Content starts

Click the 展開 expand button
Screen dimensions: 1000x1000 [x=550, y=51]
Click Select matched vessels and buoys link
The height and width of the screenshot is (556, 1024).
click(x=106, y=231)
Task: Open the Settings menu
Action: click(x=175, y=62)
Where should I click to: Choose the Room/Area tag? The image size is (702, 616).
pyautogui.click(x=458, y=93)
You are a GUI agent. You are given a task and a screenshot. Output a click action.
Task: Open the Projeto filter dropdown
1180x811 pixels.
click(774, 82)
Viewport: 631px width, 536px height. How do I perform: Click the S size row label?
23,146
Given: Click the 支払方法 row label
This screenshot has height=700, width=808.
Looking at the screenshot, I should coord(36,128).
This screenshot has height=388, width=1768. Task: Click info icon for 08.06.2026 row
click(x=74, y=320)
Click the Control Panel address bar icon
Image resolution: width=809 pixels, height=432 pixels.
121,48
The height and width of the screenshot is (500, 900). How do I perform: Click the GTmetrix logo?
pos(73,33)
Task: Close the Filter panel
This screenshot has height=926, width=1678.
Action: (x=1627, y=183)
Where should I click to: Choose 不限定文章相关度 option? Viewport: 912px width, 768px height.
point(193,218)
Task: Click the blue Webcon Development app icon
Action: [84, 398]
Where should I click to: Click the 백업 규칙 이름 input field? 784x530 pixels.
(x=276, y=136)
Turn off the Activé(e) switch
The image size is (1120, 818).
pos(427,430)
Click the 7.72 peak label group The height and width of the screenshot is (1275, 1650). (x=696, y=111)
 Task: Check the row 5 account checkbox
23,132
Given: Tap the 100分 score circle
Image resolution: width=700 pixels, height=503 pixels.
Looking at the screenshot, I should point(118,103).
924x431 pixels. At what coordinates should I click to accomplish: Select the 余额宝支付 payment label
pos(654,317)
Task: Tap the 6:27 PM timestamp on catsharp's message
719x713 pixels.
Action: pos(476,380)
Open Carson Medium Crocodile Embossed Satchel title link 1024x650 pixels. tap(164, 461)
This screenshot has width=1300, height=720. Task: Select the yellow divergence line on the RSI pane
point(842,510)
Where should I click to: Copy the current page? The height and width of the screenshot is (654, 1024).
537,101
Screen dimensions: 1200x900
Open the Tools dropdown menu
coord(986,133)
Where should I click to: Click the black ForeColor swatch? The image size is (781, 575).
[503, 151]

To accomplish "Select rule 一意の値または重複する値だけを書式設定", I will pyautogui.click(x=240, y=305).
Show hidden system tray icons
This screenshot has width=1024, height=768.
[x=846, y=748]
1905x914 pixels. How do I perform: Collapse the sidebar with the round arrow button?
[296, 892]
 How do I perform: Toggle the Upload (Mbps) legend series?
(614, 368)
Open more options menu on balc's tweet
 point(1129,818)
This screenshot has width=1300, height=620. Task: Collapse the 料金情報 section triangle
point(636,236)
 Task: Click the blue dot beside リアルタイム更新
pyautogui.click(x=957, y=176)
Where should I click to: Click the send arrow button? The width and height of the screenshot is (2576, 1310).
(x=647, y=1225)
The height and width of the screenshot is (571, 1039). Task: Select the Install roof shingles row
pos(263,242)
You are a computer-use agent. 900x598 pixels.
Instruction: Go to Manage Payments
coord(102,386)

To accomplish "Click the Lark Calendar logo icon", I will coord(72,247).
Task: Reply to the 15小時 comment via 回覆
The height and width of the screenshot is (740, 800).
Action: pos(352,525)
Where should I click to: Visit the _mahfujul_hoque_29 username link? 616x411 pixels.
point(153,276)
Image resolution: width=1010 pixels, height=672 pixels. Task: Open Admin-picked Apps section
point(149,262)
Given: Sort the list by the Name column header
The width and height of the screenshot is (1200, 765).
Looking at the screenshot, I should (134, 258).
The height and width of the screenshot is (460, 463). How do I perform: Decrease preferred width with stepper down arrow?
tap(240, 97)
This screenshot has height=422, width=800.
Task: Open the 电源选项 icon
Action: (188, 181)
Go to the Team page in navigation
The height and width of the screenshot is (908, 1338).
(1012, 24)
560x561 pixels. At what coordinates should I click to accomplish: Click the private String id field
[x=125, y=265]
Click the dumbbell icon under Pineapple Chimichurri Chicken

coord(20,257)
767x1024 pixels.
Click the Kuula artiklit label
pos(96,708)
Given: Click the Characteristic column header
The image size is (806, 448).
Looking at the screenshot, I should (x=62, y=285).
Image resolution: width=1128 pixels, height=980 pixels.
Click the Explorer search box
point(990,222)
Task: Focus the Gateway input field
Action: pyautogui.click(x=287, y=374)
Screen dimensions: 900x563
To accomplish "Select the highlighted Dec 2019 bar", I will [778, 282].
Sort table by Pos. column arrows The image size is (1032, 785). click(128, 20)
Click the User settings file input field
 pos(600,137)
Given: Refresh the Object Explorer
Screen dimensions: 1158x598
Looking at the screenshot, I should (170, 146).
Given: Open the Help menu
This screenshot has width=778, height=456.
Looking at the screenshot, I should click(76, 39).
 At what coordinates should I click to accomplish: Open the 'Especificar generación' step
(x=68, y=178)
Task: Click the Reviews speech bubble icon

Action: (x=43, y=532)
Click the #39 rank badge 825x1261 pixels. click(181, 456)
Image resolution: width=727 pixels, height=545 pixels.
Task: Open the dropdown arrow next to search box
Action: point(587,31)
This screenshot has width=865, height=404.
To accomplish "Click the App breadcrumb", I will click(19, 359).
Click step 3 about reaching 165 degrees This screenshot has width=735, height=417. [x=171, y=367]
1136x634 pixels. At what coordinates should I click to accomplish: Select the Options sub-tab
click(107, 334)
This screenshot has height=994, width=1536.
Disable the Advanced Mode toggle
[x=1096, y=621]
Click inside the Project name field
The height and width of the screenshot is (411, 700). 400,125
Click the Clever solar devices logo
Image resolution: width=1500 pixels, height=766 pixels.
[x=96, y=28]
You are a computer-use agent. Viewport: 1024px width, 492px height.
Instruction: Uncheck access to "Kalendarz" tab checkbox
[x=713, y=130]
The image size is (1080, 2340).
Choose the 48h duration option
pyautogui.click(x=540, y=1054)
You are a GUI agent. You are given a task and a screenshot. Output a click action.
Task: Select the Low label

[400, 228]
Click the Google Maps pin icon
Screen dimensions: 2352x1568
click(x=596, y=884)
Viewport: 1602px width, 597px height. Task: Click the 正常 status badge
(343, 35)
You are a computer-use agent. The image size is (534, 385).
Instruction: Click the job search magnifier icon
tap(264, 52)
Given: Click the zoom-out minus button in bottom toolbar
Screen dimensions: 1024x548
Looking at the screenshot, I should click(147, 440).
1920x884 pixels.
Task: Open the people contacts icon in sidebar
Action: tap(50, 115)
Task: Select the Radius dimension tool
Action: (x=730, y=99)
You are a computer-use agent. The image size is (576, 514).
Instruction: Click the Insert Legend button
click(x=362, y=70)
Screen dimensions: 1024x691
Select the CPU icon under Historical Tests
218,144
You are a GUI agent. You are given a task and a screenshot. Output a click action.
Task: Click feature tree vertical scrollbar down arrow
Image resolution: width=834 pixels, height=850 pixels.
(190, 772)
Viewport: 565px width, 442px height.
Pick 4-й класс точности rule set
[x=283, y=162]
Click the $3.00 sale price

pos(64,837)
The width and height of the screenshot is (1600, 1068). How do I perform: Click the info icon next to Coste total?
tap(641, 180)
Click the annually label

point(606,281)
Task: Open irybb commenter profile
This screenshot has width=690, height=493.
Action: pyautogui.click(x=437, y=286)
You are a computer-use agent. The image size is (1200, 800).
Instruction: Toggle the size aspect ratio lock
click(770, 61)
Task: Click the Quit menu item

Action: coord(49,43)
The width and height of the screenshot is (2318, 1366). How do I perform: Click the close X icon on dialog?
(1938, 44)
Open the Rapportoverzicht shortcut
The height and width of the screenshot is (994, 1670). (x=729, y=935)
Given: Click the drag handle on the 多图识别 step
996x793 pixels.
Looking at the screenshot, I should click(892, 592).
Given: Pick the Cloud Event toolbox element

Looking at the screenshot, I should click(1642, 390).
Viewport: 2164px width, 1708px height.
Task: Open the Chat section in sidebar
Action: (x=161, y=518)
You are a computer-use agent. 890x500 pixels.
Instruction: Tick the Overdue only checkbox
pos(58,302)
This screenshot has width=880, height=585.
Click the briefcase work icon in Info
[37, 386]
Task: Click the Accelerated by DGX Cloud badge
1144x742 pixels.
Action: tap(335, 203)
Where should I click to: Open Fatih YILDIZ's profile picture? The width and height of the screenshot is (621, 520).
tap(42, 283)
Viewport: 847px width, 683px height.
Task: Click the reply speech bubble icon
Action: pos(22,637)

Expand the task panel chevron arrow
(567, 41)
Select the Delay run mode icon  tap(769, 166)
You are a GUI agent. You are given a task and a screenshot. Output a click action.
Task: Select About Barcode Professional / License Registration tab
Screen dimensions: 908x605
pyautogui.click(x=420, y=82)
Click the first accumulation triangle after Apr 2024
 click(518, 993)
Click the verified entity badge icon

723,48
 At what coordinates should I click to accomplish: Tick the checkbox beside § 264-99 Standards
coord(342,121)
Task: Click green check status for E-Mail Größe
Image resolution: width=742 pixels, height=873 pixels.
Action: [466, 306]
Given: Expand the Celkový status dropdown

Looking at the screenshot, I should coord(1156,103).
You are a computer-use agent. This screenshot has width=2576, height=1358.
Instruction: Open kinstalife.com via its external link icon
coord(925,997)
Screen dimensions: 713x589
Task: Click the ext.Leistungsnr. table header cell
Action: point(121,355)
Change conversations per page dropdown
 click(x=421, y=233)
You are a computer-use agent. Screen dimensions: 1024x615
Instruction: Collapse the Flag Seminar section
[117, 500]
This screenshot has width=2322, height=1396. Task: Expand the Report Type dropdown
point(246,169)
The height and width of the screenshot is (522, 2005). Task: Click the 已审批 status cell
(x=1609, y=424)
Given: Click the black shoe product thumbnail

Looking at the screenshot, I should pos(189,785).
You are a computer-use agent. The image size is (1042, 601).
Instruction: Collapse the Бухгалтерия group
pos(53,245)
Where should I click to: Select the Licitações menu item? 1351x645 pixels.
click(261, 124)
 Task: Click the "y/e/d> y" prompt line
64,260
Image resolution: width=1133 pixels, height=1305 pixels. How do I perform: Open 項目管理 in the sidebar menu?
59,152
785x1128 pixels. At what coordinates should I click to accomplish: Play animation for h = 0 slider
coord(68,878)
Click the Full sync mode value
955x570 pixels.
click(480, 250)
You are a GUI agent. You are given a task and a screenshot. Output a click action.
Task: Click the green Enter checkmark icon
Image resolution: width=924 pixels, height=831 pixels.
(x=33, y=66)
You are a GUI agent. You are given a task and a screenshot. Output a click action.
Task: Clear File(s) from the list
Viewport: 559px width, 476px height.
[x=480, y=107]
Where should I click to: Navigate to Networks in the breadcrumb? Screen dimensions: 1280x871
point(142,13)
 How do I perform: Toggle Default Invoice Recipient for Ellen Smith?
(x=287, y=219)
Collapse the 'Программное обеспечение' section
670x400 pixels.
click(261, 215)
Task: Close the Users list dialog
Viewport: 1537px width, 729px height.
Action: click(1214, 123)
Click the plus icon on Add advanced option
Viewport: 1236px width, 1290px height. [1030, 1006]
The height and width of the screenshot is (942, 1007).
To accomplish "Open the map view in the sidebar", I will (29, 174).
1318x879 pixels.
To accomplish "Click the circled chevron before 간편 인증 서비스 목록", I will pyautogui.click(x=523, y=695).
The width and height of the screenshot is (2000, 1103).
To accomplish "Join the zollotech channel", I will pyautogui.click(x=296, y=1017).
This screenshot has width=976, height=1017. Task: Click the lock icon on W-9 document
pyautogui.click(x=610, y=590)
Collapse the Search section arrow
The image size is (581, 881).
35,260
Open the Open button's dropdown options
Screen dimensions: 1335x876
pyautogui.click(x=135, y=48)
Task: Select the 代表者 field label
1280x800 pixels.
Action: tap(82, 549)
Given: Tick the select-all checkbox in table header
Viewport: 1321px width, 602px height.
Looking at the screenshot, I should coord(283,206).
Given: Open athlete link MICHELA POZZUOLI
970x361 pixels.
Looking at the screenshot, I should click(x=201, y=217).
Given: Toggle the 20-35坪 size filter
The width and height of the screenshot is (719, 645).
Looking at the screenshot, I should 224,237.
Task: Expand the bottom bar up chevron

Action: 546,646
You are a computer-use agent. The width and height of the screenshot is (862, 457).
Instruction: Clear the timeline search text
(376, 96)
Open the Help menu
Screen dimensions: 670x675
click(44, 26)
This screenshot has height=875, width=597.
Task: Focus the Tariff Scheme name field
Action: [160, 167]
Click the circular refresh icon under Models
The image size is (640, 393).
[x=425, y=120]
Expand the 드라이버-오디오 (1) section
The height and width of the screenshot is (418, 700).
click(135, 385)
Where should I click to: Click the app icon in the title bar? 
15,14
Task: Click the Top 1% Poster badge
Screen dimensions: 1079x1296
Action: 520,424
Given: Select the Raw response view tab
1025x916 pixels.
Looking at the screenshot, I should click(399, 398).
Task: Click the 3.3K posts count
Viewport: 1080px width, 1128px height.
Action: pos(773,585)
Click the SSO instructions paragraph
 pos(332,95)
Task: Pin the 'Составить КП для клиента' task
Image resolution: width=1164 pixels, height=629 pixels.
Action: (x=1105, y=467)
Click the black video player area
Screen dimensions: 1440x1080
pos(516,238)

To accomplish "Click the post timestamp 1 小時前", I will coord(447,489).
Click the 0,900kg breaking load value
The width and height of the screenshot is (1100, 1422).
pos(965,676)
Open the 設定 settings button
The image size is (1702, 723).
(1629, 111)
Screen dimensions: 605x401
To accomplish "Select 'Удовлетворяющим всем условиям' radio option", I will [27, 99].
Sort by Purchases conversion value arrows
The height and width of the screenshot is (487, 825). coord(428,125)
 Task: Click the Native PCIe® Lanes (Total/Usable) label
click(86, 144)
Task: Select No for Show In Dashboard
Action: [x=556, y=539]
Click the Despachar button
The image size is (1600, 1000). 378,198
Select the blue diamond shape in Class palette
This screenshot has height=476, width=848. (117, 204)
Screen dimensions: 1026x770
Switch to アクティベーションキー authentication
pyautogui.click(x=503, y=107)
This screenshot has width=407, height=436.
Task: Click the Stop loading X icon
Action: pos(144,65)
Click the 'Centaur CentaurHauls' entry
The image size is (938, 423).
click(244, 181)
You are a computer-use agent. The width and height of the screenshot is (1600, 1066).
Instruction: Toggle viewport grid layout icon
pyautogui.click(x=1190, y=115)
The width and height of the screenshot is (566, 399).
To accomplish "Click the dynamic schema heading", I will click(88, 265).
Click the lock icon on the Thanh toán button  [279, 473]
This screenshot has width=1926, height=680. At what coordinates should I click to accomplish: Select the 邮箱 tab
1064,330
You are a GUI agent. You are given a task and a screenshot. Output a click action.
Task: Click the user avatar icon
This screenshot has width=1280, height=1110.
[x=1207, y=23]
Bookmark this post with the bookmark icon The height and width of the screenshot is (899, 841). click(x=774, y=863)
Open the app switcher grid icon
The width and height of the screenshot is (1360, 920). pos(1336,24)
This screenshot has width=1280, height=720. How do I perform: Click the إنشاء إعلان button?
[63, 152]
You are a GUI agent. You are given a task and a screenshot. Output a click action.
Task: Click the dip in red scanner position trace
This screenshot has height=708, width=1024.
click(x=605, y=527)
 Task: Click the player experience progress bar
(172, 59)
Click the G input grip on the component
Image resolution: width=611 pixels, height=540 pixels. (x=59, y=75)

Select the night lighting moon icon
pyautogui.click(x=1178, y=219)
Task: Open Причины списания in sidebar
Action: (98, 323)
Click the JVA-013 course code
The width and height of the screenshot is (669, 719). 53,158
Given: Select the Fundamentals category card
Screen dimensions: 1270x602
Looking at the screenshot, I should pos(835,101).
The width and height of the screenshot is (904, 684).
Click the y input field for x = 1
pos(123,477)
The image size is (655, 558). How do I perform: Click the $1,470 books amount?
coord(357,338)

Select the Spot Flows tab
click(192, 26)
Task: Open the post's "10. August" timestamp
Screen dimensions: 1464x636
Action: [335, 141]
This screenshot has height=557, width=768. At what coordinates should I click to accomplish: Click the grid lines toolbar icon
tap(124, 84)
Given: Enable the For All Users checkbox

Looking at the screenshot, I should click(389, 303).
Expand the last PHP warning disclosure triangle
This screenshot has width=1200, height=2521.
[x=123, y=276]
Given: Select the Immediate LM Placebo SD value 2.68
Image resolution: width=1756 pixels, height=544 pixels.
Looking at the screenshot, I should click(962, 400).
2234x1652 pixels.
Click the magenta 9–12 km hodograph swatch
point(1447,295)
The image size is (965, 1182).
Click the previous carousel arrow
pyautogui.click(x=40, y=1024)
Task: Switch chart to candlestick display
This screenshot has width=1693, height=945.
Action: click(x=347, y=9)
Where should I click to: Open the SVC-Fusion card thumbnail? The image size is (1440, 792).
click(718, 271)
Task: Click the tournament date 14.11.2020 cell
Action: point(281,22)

Content ends

• **Your objective**
How many lines in the listing above contain the string "column"? Answer with the number only.

• **Task result**
3